◆ GIVEN DATA:
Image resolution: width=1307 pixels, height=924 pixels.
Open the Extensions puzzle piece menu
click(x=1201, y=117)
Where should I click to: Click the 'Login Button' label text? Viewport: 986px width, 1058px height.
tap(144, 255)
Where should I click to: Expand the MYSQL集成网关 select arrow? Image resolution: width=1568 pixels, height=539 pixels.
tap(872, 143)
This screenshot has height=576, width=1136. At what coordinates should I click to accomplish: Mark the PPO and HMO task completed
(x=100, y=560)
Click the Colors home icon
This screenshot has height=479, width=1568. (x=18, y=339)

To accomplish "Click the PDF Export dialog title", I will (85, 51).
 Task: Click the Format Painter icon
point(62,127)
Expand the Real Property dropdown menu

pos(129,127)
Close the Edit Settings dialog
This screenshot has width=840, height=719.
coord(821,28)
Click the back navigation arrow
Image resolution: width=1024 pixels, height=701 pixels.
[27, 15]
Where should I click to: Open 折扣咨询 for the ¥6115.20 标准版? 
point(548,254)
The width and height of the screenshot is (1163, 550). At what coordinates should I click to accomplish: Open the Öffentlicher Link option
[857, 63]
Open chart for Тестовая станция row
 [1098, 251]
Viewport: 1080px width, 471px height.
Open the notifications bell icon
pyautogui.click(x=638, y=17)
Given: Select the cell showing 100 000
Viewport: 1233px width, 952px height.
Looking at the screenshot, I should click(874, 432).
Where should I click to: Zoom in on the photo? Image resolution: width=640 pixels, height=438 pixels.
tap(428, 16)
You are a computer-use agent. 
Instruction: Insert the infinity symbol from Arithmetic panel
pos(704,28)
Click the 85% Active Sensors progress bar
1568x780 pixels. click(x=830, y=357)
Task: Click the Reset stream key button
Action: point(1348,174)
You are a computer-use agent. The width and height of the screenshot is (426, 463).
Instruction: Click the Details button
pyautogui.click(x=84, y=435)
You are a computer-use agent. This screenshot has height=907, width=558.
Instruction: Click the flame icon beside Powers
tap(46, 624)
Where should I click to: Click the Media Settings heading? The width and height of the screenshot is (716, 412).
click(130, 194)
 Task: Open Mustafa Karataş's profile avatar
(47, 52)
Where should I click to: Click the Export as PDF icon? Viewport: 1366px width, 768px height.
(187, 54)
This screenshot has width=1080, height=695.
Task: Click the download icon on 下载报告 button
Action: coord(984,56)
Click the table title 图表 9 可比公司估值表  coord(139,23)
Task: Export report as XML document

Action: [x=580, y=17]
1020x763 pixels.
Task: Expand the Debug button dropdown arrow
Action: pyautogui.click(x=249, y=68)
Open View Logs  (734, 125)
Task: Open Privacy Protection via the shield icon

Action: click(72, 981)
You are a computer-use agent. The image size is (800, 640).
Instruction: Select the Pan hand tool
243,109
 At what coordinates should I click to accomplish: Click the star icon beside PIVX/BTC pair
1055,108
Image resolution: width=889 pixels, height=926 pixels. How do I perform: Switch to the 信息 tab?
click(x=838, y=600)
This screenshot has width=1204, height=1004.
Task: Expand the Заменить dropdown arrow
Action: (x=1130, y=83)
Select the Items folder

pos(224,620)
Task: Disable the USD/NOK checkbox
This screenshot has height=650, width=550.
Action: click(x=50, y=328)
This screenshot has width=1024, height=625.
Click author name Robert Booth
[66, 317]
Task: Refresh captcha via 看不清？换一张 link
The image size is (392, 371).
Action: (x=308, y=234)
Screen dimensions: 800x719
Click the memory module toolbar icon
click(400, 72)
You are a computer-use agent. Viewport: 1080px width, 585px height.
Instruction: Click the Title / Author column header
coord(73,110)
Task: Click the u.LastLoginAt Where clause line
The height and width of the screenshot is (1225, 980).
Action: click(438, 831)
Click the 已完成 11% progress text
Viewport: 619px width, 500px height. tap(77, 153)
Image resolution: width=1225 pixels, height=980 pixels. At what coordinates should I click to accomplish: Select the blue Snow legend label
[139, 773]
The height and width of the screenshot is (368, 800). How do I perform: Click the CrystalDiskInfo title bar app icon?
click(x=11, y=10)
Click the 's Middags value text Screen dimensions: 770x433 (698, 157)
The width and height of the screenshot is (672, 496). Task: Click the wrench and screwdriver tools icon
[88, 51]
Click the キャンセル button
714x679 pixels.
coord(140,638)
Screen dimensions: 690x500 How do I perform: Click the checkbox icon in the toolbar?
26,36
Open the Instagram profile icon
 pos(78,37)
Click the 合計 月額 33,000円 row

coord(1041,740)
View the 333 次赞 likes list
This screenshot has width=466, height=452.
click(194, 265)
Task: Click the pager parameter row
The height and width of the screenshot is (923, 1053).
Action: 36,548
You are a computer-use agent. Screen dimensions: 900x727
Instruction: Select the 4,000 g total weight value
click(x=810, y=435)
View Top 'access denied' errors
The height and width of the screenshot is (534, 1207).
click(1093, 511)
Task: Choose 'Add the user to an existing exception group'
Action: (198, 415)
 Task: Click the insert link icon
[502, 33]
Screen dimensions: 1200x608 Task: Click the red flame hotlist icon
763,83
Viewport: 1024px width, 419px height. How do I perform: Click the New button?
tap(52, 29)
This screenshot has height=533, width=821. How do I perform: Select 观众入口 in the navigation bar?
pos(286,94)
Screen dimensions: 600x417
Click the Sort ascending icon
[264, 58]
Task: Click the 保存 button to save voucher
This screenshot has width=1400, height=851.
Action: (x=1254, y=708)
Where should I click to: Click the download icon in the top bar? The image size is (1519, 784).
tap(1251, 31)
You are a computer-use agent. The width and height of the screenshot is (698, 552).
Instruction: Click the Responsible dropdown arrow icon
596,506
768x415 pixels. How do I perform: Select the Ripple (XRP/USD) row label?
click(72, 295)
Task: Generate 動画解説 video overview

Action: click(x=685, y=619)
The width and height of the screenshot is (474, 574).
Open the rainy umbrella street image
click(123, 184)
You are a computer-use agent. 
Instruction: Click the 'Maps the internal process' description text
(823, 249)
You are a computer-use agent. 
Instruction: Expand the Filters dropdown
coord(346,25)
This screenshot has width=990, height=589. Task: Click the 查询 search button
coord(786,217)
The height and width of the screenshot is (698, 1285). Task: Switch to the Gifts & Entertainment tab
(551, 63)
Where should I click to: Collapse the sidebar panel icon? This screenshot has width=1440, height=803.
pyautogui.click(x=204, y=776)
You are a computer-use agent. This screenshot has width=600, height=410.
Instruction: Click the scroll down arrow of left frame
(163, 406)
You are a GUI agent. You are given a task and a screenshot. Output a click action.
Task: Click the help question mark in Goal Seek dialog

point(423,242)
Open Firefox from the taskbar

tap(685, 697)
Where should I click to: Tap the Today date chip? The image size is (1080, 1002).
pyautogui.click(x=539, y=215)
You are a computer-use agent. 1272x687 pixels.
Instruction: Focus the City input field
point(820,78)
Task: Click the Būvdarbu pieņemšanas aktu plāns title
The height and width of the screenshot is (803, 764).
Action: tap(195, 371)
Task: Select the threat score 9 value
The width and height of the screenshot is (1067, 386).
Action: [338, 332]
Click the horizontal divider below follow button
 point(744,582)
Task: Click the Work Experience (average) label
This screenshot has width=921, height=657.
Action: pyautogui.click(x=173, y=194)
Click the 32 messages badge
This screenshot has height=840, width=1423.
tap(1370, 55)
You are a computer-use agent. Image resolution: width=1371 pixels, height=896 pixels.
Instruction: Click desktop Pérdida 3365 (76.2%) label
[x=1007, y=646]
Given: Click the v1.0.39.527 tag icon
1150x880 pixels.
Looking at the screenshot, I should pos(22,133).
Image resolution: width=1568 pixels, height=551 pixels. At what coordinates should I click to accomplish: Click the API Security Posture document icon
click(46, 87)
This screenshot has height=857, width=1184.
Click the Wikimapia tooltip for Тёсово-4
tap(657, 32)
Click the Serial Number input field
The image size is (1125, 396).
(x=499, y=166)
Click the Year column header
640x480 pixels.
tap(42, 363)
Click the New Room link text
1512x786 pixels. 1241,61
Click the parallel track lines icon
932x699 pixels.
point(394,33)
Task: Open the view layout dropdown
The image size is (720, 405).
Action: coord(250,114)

◆ ACTIVITY:
Go through the entries and filter for lines holding the word "computer"; copy each match.

◆ YOUR SOLUTION:
You are a computer-use agent. 
You are a computer-use agent. The width and height of the screenshot is (426, 463).
You are a computer-use agent. This screenshot has height=907, width=558.
You are a computer-use agent. The image size is (800, 640).
You are a computer-use agent. Viewport: 1080px width, 585px height.
You are a computer-use agent. Screen dimensions: 900x727
You are a computer-use agent. The width and height of the screenshot is (698, 552).
You are a computer-use agent. 
You are a computer-use agent. 
You are a computer-use agent. This screenshot has width=600, height=410.
You are a computer-use agent. 1272x687 pixels.
You are a computer-use agent. Image resolution: width=1371 pixels, height=896 pixels.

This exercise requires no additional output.